Many of these symptoms will be displayed during infancy, so the intolerance can be diagnosed and treated at an early age. However, infants who have this intolerance may fail grow and gain weight at the expected rate.

Causes

As the name states, HFI is a hereditary disorder caused by a genetic mutation. Normally, fructose is metabolized in the liver by an enzyme known as adolase B and then is broken down into substances that produce phosphates.
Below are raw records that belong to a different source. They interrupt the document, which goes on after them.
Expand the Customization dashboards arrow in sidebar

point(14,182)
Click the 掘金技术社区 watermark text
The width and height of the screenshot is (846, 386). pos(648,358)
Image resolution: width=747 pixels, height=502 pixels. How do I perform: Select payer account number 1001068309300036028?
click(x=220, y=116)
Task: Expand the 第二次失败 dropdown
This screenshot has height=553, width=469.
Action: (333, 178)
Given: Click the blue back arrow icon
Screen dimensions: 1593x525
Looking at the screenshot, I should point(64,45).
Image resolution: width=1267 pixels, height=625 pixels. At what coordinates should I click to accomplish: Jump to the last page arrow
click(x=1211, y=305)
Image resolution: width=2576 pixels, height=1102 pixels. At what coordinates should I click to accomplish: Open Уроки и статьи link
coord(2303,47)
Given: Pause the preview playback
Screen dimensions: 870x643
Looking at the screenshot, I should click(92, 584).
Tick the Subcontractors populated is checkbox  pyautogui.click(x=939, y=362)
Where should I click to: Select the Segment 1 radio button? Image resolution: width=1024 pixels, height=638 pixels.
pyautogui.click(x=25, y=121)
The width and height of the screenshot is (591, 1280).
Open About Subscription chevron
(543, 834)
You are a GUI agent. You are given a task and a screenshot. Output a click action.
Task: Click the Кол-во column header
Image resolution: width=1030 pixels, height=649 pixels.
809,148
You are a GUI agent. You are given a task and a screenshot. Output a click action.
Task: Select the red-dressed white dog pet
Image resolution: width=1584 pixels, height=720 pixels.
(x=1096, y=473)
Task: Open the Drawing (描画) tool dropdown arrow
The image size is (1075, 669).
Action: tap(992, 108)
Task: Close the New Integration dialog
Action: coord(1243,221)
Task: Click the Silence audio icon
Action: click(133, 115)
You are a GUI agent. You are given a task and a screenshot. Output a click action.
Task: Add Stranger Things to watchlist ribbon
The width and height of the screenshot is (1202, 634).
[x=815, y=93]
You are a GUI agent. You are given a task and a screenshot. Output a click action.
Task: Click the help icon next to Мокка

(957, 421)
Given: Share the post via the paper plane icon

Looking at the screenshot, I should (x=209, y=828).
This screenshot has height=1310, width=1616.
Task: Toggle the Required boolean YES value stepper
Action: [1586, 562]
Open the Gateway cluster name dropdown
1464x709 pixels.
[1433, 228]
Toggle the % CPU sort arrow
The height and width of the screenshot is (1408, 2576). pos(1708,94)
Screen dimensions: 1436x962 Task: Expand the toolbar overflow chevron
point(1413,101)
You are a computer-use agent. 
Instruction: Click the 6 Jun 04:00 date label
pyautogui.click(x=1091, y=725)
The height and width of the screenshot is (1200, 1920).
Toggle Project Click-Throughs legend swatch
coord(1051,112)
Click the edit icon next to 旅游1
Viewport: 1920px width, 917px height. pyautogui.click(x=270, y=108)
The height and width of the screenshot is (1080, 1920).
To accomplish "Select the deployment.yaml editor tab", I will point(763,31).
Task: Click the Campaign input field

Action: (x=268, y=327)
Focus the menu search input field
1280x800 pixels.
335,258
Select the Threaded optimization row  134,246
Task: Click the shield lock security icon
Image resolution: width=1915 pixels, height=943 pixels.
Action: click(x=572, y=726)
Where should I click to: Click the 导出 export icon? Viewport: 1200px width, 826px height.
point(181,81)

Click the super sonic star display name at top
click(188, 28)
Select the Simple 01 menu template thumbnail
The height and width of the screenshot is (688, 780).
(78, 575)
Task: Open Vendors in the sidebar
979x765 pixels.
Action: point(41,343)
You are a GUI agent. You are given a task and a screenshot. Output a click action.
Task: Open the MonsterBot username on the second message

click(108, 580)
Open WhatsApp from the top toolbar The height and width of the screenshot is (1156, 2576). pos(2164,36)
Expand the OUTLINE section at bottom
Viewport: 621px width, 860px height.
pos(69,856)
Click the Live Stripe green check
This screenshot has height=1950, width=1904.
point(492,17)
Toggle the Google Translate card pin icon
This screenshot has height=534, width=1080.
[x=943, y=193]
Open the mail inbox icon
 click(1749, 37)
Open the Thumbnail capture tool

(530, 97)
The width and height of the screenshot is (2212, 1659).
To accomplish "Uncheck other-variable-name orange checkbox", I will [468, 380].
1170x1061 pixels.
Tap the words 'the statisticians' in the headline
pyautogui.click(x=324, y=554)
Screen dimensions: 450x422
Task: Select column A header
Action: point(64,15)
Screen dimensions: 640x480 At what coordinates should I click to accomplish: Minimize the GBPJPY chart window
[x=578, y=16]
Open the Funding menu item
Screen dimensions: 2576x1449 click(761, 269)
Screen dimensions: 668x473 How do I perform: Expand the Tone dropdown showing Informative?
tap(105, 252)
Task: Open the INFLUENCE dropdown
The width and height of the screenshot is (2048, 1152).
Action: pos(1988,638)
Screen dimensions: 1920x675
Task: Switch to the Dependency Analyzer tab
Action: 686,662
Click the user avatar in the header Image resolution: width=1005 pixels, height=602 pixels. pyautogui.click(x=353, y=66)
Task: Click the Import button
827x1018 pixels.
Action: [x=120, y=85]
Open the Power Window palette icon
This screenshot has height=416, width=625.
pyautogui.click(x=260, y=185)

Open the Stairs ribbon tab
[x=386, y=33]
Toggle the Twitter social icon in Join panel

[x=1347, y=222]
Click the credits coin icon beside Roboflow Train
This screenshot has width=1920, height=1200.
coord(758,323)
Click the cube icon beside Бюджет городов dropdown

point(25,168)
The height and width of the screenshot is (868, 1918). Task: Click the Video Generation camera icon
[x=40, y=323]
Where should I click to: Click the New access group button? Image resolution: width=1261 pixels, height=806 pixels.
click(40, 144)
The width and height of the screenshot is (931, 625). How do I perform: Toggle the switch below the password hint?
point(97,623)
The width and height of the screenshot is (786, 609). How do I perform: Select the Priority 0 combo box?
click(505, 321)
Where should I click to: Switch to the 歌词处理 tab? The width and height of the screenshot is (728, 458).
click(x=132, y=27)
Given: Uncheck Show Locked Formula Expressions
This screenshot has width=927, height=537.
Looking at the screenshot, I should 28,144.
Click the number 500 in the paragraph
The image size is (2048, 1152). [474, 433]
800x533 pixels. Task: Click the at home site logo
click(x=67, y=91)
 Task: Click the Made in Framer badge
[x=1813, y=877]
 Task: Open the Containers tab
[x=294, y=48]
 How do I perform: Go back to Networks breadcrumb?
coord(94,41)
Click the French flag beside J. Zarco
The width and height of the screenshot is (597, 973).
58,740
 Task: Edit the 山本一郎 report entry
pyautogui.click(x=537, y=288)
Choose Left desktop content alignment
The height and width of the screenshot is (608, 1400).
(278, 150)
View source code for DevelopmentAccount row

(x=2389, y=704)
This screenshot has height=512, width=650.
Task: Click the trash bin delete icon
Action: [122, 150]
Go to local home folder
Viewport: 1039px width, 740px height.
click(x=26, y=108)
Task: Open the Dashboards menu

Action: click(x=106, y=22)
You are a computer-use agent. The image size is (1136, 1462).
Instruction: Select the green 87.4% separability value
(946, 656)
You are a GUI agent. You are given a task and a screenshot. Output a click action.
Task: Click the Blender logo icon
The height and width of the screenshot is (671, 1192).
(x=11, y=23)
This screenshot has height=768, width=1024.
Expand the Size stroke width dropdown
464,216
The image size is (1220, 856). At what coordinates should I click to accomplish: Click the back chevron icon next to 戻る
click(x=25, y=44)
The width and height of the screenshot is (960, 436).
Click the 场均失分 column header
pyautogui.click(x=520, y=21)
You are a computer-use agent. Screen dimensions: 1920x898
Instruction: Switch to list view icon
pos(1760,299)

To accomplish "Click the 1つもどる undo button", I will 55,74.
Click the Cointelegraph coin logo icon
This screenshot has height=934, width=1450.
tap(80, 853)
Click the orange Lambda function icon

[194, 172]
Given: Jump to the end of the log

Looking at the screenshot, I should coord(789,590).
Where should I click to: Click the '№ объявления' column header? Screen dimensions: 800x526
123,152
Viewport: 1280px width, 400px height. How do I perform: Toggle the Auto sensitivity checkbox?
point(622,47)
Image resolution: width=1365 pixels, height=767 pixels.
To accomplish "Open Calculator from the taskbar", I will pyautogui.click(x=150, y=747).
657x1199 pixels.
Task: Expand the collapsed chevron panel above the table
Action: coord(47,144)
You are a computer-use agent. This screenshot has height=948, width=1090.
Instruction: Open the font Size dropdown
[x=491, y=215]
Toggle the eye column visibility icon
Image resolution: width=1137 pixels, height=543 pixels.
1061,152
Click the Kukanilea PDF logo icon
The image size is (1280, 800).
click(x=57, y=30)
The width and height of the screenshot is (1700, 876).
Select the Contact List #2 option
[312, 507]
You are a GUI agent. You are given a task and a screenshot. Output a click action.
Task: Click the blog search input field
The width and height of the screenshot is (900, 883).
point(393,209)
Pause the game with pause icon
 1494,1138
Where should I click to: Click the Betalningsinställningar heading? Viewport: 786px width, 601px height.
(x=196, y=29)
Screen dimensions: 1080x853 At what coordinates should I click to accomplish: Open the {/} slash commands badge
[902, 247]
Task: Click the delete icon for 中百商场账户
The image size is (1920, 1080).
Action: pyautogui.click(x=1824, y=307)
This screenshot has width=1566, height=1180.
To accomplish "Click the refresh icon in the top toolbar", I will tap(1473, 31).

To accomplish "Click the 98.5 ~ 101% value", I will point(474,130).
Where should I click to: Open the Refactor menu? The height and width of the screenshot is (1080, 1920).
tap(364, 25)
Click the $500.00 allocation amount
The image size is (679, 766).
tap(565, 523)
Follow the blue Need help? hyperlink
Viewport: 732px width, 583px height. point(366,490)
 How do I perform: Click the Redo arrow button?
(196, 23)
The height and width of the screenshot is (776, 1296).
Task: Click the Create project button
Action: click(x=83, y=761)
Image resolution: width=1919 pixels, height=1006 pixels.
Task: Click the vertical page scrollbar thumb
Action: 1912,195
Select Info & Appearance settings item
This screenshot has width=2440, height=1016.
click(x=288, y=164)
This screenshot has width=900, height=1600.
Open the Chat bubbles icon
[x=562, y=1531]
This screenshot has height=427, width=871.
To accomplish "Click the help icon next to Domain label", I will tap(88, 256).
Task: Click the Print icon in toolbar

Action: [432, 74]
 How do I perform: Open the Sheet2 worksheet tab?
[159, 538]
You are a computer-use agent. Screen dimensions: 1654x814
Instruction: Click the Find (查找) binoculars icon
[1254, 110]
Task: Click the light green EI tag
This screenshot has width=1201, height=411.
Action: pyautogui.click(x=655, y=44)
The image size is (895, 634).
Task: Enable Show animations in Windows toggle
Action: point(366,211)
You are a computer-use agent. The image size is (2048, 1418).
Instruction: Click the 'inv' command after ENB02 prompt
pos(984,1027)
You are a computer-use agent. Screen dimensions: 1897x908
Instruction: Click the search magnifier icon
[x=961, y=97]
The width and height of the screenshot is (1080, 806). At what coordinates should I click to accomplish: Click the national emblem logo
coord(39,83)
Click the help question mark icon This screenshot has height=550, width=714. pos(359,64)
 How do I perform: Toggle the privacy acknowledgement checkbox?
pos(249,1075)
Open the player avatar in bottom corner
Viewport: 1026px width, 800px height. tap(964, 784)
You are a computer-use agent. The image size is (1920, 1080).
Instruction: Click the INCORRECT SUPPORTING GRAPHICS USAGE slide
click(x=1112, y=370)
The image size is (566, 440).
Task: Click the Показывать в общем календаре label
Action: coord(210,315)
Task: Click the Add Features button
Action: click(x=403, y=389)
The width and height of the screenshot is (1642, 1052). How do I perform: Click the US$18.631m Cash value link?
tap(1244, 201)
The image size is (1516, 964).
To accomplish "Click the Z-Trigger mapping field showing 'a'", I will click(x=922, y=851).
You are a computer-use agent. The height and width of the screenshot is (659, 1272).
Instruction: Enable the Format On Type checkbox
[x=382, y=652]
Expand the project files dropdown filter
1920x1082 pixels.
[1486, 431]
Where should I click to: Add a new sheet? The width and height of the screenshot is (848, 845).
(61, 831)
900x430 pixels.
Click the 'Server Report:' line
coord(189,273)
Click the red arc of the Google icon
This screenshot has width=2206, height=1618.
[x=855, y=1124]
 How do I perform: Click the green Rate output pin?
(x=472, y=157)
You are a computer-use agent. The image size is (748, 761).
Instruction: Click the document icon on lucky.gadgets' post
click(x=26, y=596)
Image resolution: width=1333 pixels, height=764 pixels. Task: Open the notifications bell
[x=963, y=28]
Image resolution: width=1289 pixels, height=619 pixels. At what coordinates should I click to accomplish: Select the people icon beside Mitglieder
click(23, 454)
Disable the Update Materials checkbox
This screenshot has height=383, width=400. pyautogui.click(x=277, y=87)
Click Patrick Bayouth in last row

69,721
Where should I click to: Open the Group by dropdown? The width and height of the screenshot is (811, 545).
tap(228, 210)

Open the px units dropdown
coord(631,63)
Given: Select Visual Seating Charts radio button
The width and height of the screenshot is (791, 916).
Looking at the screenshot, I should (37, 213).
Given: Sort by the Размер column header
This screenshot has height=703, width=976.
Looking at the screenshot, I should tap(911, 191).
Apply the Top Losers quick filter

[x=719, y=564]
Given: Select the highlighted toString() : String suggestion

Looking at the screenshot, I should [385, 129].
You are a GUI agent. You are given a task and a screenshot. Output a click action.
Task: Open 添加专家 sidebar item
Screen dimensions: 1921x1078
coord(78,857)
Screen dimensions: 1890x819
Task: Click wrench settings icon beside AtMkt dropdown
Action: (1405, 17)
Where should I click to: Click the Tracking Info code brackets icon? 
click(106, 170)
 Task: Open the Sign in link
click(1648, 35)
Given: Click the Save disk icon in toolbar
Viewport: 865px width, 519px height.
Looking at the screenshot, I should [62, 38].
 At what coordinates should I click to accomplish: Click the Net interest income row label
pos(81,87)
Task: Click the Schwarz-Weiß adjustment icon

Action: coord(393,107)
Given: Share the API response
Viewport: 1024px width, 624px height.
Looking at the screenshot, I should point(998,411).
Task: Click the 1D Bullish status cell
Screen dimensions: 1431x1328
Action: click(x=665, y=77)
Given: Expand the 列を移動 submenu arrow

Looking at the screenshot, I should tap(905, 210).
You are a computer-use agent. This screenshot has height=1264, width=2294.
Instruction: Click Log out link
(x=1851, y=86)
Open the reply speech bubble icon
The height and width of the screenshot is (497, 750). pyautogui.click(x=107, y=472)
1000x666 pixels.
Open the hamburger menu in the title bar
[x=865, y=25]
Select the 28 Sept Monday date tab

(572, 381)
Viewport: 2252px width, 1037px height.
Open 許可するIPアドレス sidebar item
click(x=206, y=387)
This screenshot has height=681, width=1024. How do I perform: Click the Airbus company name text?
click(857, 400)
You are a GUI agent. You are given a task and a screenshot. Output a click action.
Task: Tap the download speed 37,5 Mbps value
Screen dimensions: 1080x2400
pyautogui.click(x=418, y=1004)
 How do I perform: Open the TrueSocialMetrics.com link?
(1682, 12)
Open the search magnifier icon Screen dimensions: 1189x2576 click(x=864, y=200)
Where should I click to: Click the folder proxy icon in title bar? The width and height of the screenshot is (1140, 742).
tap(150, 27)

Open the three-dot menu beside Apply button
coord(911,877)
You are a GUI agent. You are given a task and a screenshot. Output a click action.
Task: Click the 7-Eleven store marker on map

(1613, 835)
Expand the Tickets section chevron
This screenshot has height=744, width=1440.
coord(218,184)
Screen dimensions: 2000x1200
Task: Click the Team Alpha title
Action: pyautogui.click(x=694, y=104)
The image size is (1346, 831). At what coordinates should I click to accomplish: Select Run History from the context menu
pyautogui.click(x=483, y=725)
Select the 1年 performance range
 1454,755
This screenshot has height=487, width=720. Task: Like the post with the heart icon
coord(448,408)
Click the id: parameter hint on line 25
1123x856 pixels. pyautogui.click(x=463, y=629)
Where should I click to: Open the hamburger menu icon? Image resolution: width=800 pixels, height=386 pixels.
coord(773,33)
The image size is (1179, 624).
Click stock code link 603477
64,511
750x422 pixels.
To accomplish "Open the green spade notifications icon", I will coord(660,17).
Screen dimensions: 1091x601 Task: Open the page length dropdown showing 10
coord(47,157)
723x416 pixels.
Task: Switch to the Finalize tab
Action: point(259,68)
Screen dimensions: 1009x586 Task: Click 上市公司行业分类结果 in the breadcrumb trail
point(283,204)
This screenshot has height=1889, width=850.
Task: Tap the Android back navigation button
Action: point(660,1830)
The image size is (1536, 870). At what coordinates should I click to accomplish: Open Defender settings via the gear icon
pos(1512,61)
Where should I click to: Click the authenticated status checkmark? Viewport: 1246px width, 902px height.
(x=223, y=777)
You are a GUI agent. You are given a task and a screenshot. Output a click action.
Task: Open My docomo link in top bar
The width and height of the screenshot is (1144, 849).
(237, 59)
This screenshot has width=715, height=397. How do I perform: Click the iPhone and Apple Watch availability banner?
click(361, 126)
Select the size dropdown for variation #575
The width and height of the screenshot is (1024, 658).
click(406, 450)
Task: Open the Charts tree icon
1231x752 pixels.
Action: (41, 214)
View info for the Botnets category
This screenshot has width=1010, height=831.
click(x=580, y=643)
But in those with HFI, the ALDOB gene, which is responsible for making the adolase B enzyme, is faulty. Because of this, fructose cannot be broken down and ends up accumulating in the liver, which leads to liver damage and dysfunction. Over time, the liver cells will actually die and this, mixed with a lack of phosphates, can lead to hypoglycemia, or low blood sugar.

Diagnosis

Aside from liver dysfunction and hypoglycemia, prolonged exposure to fructose can also lead to other serious side effects such as jaundice, cirrhosis of the liver, seizures, a coma, kidney failure and even death. Because of the severity of these symptoms, it’s important to get diagnosed as early as possible.

If you’ve noticed any of the mentioned symptoms or suspect that you may have a problem digesting fructose, you may want to consult with your doctor. He or she can prescribe one of the following tests that will determine whether or not you have HFI:

  • Fructose intolerance test – For this test, the doctor will inject a small amount of fructose into the bloodstream and, under tightly controlled conditions, will monitor your blood sugar and phosphate levels.
  • Liver biopsy – A liver tissue sample is collected and studied to determine the presence and activity of adolase in the liver.
  • DNA test – This method involves scrutinizing your DNA from the genetic mutation that causes HFI. However, this test is not diagnostic, which means that a negative result does not necessarily mean you don’t have HFI.

These tests are the tests that are most often used and tend to be the most reliable. However, a doctor may also perform one of the following tests to diagnose HFI:

  • A blood clot test
  • A kidney function test
  • A liver function test
  • A urinalysis

Testing for HFI can be risky, particularly for newborns, but it can provide a clearer indication of whether or not you have a problem digesting sugar. Although you may not have HFI, you may have a similar disorder known as fructose malabsorption.

Fructose malabsorption is caused by the cells of the intestines that cannot absorb fructose. The symptoms are less severe than HFI and include stomach pain, bloating and diarrhea. Approximately 40 percent of those in the western hemisphere have this condition.

Treatment

The only real way to treat HFI is by eliminating fructose, sucrose and sorbitol from your diet. This can be quite challenging as many foods contain those sweeteners, but, fortunately, many people who have HFI tend to develop distaste for sweet foods. However, there are some foods that aren’t sweet that contain sugars, which must be avoided as well. Here are some of the foods that those with HFI must eliminate from their diet:

  • Ham
  • Bacon
  • Lunch meat
  • Sweet potatoes
  • Sugar-coated cereals
  • Ketchup
  • Barbeque sauce
  • Mayonnaise
  • Salad dressing
  • Jams and jellies
  • Bread
  • Vegetables such as carrots, broccoli and tomatoes
  • Fruits
  • Fruit juices
  • Desserts

Although the remaining food choices may seem scarce, there are plenty of foods that those with HFI can eat, including:

  • Beef
  • Pork
  • Fish
  • Chicken Cheese
  • Saltines and soda crackers
  • Vegetables such as lettuce, spinach and celery
  • Rice
  • Spaghetti
  • Butter
  • Beans
  • Oil
  • Broth
  • Vegetable juices that don’t contain tomatoes

After changing their diet, those with HFI should begin to see a noticeable difference in how they feel. How well the diet works does depend on how the aldolase B enzyme functions in their body and whether their condition is mild or severe. But overall, people who have HFI can lead normal, healthy lives as long as they seek diagnosis and receive treatment early on.